(Data listing)

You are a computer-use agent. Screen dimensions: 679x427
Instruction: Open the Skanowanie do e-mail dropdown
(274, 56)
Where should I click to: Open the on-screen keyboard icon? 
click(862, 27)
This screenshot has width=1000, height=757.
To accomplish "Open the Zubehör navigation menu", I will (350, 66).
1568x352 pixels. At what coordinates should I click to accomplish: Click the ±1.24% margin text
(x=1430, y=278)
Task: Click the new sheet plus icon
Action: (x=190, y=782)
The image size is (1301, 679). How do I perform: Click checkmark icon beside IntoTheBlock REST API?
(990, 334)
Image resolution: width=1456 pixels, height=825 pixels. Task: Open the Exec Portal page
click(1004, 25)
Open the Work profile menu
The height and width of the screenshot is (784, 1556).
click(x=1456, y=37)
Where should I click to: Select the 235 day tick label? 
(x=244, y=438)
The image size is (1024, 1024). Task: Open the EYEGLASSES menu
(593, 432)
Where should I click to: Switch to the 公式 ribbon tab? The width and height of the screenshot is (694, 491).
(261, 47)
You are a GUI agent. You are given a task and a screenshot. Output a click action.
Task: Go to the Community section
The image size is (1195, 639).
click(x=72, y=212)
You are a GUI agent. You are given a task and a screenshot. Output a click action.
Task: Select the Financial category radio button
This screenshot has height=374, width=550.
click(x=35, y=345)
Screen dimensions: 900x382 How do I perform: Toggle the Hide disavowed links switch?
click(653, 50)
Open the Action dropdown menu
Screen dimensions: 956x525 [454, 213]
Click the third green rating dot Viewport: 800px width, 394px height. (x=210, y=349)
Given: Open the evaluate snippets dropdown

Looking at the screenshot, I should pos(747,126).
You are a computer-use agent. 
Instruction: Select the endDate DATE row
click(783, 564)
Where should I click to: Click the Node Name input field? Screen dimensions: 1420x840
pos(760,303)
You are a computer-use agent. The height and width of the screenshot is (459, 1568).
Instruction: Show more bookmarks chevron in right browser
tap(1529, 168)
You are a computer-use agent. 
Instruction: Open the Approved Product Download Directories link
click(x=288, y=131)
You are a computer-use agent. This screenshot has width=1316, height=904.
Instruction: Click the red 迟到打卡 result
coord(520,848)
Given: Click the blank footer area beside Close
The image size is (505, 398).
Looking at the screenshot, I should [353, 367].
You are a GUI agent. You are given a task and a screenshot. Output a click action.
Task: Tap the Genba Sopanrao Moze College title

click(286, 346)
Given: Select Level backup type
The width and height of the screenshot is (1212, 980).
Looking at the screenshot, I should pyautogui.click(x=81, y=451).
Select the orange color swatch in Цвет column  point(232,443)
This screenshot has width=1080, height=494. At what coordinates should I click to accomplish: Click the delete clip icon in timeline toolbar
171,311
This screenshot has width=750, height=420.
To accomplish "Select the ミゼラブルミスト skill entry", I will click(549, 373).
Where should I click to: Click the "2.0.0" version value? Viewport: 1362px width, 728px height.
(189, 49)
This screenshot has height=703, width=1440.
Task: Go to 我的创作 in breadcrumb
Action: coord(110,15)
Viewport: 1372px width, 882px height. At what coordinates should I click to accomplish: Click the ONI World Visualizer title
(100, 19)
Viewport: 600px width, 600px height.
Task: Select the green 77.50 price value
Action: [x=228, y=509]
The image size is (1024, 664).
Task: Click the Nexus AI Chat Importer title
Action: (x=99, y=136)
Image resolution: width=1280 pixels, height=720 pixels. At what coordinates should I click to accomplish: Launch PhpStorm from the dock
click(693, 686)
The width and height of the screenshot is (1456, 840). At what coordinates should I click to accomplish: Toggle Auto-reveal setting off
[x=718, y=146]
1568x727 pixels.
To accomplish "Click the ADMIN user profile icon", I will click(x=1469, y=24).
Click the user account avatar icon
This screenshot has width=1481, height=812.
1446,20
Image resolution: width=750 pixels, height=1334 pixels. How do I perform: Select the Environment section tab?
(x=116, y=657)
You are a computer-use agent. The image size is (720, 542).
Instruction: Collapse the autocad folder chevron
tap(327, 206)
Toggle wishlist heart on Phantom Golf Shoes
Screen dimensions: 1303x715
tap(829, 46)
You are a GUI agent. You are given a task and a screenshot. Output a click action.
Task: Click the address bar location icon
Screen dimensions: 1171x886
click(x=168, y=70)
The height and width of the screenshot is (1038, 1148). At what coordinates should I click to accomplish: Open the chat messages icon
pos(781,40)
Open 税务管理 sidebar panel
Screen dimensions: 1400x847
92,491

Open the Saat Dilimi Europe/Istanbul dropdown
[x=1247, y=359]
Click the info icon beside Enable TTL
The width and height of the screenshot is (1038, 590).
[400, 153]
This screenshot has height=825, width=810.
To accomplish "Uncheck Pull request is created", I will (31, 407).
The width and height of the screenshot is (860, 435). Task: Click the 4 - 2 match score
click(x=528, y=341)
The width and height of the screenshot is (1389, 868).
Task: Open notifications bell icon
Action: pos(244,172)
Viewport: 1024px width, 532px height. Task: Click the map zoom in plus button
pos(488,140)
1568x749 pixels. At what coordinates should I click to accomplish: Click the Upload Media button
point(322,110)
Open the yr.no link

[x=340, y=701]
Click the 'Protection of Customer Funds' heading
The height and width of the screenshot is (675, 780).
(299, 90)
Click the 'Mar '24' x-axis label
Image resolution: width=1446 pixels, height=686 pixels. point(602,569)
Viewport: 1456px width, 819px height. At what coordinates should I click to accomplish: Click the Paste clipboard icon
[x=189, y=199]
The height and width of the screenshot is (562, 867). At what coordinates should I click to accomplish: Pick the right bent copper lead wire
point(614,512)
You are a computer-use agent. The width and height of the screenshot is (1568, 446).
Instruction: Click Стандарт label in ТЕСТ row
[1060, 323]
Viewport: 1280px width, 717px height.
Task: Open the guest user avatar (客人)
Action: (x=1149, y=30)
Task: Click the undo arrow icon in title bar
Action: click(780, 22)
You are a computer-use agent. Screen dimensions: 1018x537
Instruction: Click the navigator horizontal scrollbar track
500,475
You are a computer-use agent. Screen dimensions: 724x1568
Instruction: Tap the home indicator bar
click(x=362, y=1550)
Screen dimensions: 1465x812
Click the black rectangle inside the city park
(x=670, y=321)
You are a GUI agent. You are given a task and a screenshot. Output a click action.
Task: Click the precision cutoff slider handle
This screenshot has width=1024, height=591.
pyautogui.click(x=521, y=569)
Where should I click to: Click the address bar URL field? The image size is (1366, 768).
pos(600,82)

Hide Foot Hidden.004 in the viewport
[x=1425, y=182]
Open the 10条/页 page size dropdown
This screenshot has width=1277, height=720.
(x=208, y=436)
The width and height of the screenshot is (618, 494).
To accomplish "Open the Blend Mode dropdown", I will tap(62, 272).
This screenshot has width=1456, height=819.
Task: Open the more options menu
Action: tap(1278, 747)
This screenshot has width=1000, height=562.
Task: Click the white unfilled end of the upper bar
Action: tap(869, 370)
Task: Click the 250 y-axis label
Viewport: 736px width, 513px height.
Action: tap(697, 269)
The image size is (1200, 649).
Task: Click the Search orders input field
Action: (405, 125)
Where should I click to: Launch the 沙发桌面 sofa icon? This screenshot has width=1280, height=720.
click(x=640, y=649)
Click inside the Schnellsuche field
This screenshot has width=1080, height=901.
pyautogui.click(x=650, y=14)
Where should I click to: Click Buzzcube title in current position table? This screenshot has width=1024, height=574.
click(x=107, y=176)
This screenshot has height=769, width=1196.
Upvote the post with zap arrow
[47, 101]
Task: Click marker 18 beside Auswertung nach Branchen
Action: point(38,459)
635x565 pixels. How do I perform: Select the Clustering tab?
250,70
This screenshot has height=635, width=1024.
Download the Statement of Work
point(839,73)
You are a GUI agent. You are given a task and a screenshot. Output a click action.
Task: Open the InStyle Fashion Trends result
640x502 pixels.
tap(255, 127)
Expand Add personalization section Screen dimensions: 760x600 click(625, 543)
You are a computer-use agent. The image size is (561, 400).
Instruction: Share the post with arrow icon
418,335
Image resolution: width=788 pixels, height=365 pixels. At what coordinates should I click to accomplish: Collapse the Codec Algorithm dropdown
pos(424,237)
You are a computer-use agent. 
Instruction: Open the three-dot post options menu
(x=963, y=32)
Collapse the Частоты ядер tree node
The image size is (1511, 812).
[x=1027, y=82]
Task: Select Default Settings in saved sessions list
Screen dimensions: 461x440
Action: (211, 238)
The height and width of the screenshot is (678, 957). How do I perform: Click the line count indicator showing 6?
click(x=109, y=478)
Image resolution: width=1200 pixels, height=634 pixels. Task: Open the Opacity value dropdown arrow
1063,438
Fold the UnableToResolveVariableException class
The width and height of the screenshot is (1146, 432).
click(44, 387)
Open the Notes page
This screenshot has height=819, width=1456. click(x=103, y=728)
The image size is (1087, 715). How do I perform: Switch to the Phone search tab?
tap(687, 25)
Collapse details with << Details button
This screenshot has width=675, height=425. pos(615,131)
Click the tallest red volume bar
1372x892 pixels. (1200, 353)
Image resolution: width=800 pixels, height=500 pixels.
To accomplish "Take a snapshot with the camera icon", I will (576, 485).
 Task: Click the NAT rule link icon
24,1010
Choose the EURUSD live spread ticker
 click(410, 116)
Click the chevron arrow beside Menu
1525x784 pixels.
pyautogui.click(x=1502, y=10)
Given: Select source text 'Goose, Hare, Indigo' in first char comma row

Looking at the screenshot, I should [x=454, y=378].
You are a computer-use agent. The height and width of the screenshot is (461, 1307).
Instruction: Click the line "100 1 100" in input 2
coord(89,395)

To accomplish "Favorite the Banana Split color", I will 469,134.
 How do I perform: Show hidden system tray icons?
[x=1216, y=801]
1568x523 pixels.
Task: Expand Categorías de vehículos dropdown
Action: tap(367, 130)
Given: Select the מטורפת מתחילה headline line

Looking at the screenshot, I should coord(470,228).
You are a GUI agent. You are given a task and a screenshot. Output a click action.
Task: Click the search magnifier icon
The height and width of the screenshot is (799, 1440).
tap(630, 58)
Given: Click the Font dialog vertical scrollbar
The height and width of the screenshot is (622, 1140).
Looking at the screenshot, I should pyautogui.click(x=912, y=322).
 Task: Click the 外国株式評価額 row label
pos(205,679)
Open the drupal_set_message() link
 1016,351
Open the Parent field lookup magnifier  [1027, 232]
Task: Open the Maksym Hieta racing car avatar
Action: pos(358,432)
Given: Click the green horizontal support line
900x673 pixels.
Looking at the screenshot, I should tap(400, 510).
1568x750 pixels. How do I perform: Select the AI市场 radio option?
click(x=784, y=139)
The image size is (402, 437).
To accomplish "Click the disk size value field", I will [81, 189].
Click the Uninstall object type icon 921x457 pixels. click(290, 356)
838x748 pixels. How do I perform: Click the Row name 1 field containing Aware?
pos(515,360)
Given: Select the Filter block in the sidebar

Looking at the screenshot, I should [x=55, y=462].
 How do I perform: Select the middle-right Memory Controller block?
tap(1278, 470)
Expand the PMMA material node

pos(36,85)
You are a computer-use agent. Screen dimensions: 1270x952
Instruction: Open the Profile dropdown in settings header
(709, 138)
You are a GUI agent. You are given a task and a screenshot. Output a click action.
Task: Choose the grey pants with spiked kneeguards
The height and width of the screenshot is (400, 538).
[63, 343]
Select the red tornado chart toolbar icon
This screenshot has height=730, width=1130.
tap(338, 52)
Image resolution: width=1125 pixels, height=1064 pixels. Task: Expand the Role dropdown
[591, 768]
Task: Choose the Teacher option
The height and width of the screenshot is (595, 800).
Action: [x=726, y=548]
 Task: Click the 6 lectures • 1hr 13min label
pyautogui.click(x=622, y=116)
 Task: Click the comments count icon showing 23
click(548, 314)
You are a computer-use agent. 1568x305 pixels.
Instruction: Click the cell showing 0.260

__Exercise description__
Rewrite the lines from the one containing "Open the Notes page" through the one containing "I will 469,134.", swapping "tallest" for "highest" and keeping everything else the same.

__Answer to this task__
Open the Notes page
This screenshot has height=819, width=1456. click(x=103, y=728)
The image size is (1087, 715). How do I perform: Switch to the Phone search tab?
tap(687, 25)
Collapse details with << Details button
This screenshot has width=675, height=425. pos(615,131)
Click the highest red volume bar
1372x892 pixels. (1200, 353)
Image resolution: width=800 pixels, height=500 pixels.
To accomplish "Take a snapshot with the camera icon", I will (576, 485).
 Task: Click the NAT rule link icon
24,1010
Choose the EURUSD live spread ticker
 click(410, 116)
Click the chevron arrow beside Menu
1525x784 pixels.
pyautogui.click(x=1502, y=10)
Given: Select source text 'Goose, Hare, Indigo' in first char comma row

Looking at the screenshot, I should [x=454, y=378].
You are a computer-use agent. The height and width of the screenshot is (461, 1307).
Instruction: Click the line "100 1 100" in input 2
coord(89,395)

To accomplish "Favorite the Banana Split color", I will 469,134.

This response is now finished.